Above all they focus on the positive aspects of Laing’s legacy, making no attempt to account for the difficulties that his legacy raises. For instance, the risks of a Laingian approach go unmentioned. In one chapter Thompson provides an intriguing description of the life of a man, ‘Jerome’, in a Philadelphia Association community whose unexpressed need to silently count to 1,000,000 and back led to bed-sores, incontinence and starvation. Although Jerome’s story had a positive outcome, it was difficult to read without remembering David Reed’s Anna (1979), which describes his wife’s treatment by a Laingian therapist culminating in her eventual self-immolation and death. Equally the relationship between Laing’s immensely popular critique of psychiatric hospitals and the mixed legacy of neo-liberal deinstitutionalization goes uninterrogated.
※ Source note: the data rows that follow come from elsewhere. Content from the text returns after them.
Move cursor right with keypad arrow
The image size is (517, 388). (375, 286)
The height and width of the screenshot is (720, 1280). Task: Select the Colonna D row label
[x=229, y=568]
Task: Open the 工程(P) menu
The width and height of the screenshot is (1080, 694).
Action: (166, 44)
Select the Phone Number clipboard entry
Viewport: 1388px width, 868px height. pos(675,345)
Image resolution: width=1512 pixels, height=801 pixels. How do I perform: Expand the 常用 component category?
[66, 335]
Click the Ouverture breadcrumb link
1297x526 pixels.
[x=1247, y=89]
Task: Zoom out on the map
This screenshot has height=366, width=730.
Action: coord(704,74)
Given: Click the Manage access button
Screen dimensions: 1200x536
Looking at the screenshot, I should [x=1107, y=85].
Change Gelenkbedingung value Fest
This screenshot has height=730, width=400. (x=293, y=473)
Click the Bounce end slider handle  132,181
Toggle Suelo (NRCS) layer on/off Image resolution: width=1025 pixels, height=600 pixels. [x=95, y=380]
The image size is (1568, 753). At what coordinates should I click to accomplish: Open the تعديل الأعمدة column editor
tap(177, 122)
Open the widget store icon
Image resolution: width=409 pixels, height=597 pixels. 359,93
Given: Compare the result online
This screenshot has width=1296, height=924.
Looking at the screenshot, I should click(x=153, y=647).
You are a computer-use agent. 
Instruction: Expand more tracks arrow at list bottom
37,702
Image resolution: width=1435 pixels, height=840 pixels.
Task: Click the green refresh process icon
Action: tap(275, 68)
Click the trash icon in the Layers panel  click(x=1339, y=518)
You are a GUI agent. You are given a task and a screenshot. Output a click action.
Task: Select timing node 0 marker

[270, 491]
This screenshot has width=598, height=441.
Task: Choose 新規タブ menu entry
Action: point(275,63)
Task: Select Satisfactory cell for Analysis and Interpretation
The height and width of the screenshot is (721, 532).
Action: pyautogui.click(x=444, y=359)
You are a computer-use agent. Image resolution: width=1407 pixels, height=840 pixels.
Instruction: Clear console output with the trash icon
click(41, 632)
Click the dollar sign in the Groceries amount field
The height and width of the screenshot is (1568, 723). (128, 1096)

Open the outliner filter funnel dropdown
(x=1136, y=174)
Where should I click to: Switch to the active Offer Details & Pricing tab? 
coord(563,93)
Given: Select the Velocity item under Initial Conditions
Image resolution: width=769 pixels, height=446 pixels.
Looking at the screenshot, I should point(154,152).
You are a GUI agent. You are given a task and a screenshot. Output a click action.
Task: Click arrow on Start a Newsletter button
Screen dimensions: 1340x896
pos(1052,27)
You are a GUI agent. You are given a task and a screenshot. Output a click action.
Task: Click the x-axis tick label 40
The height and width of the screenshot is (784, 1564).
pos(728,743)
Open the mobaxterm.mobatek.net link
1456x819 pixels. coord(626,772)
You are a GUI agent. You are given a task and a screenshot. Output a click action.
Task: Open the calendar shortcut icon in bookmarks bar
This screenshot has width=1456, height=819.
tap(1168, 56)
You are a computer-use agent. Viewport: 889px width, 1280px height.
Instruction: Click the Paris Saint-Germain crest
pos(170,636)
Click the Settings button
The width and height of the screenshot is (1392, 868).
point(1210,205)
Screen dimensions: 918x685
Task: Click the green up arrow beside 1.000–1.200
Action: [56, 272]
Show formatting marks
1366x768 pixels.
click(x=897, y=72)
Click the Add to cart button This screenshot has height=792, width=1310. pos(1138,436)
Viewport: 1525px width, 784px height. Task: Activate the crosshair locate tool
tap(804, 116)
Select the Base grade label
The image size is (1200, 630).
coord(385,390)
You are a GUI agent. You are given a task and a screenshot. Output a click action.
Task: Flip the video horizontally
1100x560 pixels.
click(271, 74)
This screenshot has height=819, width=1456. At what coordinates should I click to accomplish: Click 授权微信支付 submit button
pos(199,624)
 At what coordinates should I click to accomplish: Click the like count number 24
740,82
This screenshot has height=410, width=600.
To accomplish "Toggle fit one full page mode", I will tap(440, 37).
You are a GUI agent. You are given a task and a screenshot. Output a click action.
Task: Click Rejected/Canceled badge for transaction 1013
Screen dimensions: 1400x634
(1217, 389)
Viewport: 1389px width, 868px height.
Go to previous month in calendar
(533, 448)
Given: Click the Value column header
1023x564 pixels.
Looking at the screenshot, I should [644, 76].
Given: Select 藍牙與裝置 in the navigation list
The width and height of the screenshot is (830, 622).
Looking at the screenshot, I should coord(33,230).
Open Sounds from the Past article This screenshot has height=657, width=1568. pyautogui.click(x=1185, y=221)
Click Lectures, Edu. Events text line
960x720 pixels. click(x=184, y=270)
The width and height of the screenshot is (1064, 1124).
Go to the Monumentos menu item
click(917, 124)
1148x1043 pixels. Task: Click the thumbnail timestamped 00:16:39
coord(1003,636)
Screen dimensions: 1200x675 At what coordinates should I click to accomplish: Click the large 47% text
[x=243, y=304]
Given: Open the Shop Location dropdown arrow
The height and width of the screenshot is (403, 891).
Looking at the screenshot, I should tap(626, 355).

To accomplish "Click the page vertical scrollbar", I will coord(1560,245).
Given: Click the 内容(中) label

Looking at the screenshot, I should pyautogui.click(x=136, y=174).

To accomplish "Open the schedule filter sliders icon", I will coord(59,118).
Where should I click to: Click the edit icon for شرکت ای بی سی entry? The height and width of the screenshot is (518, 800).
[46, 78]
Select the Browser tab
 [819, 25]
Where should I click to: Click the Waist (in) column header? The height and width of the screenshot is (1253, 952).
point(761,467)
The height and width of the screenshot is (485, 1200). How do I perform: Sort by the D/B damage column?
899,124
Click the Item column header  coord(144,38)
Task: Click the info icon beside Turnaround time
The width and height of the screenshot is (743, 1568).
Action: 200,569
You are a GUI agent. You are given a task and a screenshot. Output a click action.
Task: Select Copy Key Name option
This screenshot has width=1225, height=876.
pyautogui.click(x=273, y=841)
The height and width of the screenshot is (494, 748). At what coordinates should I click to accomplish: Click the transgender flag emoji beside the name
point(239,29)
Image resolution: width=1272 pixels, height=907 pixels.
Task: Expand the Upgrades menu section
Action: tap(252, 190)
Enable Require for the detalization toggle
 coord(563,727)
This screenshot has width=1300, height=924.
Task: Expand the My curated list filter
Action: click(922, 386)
In the last few years there has been a resurgence in interest in Laing and his comrades. Metanoia, the film about Laing’s life, will be released in 2016; Anti-University Now! is a project in East London that is exploring the possibilities of reviving the Anti-University which Laing co-founded; and there have been numerous plays, concerts, screenings and events in 2015 marking the 50th anniversary of Laing’s Philadelphia Association. This book is an interesting contribution to the literature on Laing. With few exceptions it is readable, enjoyable and insightful in its discussion of his therapeutic practice and its insights into his theories. However, as an assessment of his legacy this collection can be no more than a starting point and leaves many questions yet to be answered.